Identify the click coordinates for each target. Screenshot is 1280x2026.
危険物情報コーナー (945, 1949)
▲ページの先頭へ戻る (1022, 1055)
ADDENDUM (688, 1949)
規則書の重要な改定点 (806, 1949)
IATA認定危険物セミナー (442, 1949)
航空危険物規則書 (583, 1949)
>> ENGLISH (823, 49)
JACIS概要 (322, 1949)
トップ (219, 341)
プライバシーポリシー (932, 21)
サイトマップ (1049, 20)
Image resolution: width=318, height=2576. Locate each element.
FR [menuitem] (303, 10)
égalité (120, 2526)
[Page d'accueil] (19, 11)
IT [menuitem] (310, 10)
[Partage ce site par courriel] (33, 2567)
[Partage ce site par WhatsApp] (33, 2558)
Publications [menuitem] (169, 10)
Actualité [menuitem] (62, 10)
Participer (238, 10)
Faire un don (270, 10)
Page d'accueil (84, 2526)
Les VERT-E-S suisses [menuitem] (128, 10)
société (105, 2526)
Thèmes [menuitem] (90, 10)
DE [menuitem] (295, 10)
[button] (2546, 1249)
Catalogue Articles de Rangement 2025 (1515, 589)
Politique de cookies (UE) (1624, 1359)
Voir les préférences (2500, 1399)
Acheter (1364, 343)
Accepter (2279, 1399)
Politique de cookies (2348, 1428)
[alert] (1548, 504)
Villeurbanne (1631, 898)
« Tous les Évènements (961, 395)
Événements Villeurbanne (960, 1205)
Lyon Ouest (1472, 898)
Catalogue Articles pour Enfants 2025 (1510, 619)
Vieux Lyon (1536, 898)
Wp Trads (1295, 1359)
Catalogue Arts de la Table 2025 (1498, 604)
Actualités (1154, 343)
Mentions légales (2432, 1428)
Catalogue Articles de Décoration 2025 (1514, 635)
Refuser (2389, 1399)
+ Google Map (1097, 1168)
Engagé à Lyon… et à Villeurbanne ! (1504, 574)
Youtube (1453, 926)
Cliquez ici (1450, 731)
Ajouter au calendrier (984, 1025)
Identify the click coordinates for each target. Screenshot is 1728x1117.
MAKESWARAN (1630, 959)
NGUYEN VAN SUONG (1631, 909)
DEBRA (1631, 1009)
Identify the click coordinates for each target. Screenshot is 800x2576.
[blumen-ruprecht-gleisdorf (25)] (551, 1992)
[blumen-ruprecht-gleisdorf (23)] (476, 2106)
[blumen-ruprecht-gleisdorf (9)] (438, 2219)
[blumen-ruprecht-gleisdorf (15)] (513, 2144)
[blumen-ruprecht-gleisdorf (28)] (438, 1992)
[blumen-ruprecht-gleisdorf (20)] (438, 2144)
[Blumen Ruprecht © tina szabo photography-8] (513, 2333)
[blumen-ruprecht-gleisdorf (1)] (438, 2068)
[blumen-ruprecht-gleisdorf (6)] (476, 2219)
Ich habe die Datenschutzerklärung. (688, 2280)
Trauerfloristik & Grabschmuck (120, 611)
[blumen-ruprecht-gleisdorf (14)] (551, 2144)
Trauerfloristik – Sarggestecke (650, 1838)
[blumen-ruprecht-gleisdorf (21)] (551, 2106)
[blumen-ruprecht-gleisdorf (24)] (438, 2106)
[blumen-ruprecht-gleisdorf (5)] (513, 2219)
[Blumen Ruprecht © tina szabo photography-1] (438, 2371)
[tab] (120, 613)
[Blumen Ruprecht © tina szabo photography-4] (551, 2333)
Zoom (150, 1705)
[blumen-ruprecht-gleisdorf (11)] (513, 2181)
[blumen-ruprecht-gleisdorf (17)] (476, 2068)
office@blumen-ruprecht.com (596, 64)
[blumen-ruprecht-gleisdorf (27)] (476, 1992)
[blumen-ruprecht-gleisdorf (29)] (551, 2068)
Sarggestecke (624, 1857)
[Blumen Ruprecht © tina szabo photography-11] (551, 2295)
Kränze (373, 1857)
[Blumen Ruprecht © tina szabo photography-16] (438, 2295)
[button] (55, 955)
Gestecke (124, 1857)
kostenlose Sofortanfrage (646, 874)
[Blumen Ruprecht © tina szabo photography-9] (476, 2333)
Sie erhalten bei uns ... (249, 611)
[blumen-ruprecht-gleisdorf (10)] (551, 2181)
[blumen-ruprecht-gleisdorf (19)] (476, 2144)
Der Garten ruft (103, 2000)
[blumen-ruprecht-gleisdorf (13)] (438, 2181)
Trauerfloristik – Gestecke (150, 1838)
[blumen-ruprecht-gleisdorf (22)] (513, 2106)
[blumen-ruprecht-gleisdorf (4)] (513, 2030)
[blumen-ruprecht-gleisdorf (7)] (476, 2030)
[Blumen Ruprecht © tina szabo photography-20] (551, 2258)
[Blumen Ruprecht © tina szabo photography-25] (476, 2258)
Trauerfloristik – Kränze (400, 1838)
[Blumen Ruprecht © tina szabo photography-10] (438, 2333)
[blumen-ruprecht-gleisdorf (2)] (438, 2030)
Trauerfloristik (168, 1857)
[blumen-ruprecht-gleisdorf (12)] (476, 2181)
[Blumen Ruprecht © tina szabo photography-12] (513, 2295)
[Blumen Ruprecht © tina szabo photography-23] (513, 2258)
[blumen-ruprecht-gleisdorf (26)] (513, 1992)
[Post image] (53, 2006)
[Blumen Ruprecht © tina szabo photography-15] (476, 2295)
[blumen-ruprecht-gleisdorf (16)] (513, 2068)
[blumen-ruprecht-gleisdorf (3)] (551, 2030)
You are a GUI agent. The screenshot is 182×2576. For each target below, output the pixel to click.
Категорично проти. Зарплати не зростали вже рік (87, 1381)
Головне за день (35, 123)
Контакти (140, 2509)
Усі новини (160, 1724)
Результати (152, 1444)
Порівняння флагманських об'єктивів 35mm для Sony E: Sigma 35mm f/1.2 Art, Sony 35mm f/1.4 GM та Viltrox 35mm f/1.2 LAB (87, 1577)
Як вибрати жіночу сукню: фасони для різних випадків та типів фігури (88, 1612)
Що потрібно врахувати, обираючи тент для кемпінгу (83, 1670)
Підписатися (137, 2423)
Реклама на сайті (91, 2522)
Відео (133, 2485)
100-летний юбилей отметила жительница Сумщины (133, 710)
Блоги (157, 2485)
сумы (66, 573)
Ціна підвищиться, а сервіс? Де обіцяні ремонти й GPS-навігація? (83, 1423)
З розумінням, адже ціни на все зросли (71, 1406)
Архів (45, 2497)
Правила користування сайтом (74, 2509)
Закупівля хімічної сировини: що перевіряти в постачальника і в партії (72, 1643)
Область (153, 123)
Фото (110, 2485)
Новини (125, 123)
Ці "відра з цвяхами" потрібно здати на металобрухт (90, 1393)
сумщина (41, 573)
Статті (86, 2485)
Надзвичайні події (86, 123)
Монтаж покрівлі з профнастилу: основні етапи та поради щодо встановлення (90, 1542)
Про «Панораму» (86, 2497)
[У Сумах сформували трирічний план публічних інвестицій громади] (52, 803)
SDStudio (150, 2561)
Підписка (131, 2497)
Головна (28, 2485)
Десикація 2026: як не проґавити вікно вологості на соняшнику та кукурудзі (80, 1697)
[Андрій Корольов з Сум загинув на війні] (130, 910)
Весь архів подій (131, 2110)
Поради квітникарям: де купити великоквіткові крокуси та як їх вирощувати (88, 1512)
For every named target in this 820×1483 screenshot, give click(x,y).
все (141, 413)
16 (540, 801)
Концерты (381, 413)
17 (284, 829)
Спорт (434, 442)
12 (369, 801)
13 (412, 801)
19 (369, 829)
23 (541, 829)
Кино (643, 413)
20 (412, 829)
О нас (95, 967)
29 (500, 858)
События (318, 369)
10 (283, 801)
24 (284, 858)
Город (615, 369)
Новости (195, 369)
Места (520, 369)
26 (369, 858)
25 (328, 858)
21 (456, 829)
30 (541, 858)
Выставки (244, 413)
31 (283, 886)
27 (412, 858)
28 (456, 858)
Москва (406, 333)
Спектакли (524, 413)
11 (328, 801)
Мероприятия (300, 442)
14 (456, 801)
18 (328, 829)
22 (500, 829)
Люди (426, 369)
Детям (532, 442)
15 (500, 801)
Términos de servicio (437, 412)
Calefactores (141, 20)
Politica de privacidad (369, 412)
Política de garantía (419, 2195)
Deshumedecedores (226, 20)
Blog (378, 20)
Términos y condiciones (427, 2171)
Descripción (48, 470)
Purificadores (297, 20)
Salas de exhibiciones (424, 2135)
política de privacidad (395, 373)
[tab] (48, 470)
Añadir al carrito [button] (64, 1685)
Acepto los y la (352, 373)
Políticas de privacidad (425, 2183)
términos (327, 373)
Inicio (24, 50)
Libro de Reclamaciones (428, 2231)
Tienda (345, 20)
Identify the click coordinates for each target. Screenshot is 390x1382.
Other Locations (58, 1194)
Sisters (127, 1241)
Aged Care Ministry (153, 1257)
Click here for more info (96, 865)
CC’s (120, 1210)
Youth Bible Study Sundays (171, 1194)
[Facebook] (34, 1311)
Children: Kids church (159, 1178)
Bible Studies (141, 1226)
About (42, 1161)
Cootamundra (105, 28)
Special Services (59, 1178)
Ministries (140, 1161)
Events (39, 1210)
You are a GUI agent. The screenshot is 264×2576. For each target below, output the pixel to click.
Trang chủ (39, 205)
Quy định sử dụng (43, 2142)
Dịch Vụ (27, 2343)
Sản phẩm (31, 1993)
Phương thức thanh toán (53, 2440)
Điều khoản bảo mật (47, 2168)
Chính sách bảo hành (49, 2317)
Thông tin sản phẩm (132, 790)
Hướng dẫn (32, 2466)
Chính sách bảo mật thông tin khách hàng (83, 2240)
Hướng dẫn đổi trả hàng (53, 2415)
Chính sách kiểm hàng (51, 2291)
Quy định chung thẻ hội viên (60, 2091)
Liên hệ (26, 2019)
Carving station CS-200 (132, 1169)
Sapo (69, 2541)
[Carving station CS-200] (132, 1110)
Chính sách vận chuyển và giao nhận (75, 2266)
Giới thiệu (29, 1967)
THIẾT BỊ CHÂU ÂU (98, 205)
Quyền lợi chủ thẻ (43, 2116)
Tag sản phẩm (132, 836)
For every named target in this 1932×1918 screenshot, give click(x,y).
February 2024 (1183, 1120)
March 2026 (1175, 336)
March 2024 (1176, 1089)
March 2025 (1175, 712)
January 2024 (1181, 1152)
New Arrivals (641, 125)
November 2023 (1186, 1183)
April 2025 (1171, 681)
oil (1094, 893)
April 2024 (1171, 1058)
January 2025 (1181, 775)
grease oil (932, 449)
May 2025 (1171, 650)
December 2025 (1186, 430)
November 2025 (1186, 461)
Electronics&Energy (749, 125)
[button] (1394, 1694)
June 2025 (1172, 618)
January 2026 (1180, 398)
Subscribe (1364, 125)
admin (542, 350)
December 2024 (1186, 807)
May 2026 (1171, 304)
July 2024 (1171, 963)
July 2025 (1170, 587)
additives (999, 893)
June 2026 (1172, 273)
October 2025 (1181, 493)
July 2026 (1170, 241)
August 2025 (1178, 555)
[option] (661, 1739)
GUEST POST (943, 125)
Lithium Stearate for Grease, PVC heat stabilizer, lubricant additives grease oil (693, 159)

■ **Assignment**
Using the records above, restate word for word the lines from the one with "Map (1097, 1168)" through the one with "[blumen-ruprecht-gleisdorf (23)] (476, 2106)", both included.

■ **Written solution**
+ Google Map (1097, 1168)
Engagé à Lyon… et à Villeurbanne ! (1504, 574)
Youtube (1453, 926)
Cliquez ici (1450, 731)
Ajouter au calendrier (984, 1025)
Identify the click coordinates for each target. Screenshot is 1728x1117.
MAKESWARAN (1630, 959)
NGUYEN VAN SUONG (1631, 909)
DEBRA (1631, 1009)
Identify the click coordinates for each target. Screenshot is 800x2576.
[blumen-ruprecht-gleisdorf (25)] (551, 1992)
[blumen-ruprecht-gleisdorf (23)] (476, 2106)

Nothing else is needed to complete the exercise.